Exercise brief: From the first line of the data through the line containing "Click the Financial", return each line exactly.

Dataset entries
==================================================

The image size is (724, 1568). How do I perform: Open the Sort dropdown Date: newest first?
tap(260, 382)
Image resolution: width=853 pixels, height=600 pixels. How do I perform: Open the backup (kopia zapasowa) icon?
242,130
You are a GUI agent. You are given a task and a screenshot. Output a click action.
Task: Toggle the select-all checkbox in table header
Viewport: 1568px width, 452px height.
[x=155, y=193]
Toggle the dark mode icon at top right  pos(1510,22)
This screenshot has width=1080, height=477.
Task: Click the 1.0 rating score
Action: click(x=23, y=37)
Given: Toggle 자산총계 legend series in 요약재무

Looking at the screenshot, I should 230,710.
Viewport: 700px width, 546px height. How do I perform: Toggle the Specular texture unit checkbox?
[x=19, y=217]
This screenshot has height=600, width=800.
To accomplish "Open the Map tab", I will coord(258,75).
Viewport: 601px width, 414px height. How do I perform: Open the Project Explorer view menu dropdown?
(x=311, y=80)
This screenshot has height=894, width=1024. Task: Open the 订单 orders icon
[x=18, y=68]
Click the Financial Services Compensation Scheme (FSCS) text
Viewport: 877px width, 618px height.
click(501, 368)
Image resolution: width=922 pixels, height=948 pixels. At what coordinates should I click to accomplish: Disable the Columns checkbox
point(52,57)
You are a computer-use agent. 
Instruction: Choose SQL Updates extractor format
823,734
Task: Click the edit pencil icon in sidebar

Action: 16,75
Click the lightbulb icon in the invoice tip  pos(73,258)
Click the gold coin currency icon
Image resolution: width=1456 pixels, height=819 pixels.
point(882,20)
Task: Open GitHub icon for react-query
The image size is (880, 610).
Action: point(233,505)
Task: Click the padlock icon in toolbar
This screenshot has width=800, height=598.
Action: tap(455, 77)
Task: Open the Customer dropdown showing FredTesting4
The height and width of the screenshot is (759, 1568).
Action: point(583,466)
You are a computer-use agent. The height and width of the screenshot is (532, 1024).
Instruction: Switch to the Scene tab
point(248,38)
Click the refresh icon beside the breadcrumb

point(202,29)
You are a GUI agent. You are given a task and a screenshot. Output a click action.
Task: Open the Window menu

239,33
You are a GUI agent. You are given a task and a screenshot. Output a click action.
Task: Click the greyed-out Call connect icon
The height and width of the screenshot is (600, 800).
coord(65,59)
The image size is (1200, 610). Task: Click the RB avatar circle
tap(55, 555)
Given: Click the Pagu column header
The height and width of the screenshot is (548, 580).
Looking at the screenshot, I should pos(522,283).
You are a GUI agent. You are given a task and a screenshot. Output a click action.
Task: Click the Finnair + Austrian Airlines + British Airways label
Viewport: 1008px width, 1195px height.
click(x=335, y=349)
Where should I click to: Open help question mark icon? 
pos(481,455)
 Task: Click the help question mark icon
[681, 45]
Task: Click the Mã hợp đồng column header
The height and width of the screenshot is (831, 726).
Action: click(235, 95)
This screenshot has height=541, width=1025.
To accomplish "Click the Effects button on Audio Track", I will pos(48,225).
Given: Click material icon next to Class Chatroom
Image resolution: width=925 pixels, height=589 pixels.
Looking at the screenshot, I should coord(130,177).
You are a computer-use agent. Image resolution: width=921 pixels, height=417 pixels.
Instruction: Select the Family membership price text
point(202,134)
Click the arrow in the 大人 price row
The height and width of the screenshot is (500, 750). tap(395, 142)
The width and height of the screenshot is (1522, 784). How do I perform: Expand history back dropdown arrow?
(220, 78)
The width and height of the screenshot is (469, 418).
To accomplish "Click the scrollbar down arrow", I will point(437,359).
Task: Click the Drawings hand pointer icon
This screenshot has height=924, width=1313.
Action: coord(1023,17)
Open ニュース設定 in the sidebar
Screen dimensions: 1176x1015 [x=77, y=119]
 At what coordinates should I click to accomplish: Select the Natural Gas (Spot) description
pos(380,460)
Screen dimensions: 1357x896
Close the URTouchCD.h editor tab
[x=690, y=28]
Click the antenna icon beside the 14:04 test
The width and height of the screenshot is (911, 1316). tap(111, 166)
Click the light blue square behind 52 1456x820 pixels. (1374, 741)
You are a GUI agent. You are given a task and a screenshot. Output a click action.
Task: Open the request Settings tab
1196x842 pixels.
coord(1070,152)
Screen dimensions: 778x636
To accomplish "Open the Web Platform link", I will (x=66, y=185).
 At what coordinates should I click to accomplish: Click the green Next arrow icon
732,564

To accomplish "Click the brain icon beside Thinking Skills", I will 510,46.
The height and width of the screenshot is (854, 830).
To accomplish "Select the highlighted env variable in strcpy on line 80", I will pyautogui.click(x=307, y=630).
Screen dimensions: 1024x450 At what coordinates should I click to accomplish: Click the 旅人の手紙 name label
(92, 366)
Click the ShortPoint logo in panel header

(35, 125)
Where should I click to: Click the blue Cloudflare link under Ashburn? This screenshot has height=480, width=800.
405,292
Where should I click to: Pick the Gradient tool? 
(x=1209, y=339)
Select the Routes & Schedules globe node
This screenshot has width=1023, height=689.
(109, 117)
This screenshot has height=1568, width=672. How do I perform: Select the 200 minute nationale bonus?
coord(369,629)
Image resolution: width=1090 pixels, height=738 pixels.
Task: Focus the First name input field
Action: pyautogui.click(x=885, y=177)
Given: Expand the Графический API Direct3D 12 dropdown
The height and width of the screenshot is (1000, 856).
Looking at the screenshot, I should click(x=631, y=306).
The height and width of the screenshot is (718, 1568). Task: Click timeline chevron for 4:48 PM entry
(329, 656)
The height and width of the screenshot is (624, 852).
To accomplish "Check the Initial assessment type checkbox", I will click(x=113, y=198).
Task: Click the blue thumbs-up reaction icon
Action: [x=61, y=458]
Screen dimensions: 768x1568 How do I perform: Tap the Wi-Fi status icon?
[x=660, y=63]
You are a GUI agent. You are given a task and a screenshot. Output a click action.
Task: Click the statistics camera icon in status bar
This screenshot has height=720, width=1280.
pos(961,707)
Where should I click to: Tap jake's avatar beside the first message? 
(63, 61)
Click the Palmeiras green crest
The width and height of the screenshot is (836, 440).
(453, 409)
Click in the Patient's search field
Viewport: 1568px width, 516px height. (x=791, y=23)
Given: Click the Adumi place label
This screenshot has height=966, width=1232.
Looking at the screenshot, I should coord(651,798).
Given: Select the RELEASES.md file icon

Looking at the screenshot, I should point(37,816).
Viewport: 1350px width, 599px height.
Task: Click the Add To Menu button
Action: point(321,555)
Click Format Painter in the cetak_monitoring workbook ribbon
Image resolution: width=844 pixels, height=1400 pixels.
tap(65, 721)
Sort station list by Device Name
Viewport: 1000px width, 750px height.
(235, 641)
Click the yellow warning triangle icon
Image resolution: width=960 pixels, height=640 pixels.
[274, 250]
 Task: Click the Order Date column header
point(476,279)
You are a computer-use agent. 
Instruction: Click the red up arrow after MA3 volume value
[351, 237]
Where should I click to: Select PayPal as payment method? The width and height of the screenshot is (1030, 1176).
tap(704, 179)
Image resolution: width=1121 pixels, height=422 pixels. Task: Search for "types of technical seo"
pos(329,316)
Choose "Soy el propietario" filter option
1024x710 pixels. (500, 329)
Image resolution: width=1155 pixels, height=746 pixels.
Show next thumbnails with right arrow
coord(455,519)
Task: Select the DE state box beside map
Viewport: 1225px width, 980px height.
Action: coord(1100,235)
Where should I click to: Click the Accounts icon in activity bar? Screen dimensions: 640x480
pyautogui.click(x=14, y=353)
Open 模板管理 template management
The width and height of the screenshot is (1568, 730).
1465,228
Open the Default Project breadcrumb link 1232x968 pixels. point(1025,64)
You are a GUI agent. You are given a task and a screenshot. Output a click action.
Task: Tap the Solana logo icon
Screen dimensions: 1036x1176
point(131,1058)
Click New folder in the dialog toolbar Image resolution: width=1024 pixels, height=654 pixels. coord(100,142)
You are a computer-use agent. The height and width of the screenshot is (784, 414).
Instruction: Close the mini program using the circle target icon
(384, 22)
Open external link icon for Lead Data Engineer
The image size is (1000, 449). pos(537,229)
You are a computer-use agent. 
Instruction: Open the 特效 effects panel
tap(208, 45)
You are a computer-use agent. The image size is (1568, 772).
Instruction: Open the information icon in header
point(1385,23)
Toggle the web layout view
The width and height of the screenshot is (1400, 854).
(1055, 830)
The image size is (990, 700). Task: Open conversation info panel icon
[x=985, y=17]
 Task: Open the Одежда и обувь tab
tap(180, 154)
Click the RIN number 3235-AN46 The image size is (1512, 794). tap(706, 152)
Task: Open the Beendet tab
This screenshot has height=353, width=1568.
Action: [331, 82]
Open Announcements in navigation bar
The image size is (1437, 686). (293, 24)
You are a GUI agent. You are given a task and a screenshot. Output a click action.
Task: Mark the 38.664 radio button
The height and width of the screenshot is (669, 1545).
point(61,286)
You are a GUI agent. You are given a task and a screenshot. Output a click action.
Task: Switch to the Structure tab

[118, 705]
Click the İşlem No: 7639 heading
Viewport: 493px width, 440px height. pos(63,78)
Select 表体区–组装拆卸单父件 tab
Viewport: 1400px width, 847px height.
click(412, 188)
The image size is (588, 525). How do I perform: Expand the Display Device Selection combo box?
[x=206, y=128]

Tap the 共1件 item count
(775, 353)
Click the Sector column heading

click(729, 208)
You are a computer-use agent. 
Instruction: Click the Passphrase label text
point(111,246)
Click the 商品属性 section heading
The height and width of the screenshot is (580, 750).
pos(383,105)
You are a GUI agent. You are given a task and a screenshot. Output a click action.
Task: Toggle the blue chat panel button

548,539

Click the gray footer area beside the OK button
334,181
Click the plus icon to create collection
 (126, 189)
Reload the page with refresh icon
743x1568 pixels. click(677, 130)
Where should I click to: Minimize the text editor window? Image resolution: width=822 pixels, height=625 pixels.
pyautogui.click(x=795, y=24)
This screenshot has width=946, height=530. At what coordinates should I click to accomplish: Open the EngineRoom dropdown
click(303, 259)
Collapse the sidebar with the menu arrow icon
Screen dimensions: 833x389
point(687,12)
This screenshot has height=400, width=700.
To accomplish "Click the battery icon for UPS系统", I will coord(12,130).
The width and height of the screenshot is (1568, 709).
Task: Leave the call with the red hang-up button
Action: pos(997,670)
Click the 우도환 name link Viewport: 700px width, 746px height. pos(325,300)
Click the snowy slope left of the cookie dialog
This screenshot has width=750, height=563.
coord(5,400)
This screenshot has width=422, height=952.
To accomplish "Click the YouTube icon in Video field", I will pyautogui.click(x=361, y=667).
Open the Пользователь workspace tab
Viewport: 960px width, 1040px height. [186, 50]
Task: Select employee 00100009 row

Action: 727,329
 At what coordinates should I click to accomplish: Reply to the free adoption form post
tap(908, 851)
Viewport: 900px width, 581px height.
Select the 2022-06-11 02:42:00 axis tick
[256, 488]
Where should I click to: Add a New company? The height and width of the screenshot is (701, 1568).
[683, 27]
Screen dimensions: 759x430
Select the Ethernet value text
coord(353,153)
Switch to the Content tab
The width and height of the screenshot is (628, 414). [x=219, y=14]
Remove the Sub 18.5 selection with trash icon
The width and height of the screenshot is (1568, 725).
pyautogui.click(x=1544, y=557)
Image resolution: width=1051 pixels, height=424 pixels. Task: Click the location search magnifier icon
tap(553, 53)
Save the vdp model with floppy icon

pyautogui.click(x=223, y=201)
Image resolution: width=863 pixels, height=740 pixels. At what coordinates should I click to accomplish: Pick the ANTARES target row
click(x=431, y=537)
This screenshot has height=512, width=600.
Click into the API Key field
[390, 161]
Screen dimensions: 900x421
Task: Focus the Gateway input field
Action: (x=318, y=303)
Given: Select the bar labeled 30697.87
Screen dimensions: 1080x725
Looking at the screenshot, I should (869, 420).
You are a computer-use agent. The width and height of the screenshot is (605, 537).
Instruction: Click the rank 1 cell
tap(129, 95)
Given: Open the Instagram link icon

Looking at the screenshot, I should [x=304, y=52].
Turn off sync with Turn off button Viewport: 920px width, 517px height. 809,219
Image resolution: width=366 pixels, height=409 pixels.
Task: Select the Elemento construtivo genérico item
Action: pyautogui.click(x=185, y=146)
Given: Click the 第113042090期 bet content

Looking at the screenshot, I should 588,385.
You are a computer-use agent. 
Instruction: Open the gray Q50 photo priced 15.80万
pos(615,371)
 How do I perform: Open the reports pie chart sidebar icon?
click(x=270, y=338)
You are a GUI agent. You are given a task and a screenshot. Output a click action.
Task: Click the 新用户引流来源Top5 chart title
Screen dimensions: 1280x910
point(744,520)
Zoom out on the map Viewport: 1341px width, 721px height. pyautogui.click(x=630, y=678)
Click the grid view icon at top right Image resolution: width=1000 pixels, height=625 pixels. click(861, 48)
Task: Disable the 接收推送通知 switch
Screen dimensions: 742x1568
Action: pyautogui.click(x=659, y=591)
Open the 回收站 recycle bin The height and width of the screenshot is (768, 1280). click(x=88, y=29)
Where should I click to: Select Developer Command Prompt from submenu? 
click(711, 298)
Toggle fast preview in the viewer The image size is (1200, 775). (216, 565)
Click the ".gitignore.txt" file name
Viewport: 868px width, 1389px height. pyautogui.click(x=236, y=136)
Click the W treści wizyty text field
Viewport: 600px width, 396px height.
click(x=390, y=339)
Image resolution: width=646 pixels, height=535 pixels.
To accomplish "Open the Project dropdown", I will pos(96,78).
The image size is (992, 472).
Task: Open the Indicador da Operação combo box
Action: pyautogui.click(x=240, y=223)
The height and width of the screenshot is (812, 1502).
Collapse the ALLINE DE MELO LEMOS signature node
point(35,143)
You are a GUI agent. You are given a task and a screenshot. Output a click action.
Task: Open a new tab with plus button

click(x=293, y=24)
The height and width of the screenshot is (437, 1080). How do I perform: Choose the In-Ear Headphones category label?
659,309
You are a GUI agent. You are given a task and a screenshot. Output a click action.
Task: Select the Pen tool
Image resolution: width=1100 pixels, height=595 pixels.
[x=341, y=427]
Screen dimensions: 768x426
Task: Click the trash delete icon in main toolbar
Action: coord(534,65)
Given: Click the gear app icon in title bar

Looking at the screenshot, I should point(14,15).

==================================================

Solved problem:
The image size is (724, 1568). How do I perform: Open the Sort dropdown Date: newest first?
tap(260, 382)
Image resolution: width=853 pixels, height=600 pixels. How do I perform: Open the backup (kopia zapasowa) icon?
242,130
You are a GUI agent. You are given a task and a screenshot. Output a click action.
Task: Toggle the select-all checkbox in table header
Viewport: 1568px width, 452px height.
[x=155, y=193]
Toggle the dark mode icon at top right  pos(1510,22)
This screenshot has width=1080, height=477.
Task: Click the 1.0 rating score
Action: click(x=23, y=37)
Given: Toggle 자산총계 legend series in 요약재무

Looking at the screenshot, I should 230,710.
Viewport: 700px width, 546px height. How do I perform: Toggle the Specular texture unit checkbox?
[x=19, y=217]
This screenshot has height=600, width=800.
To accomplish "Open the Map tab", I will coord(258,75).
Viewport: 601px width, 414px height. How do I perform: Open the Project Explorer view menu dropdown?
(x=311, y=80)
This screenshot has height=894, width=1024. Task: Open the 订单 orders icon
[x=18, y=68]
Click the Financial Services Compensation Scheme (FSCS) text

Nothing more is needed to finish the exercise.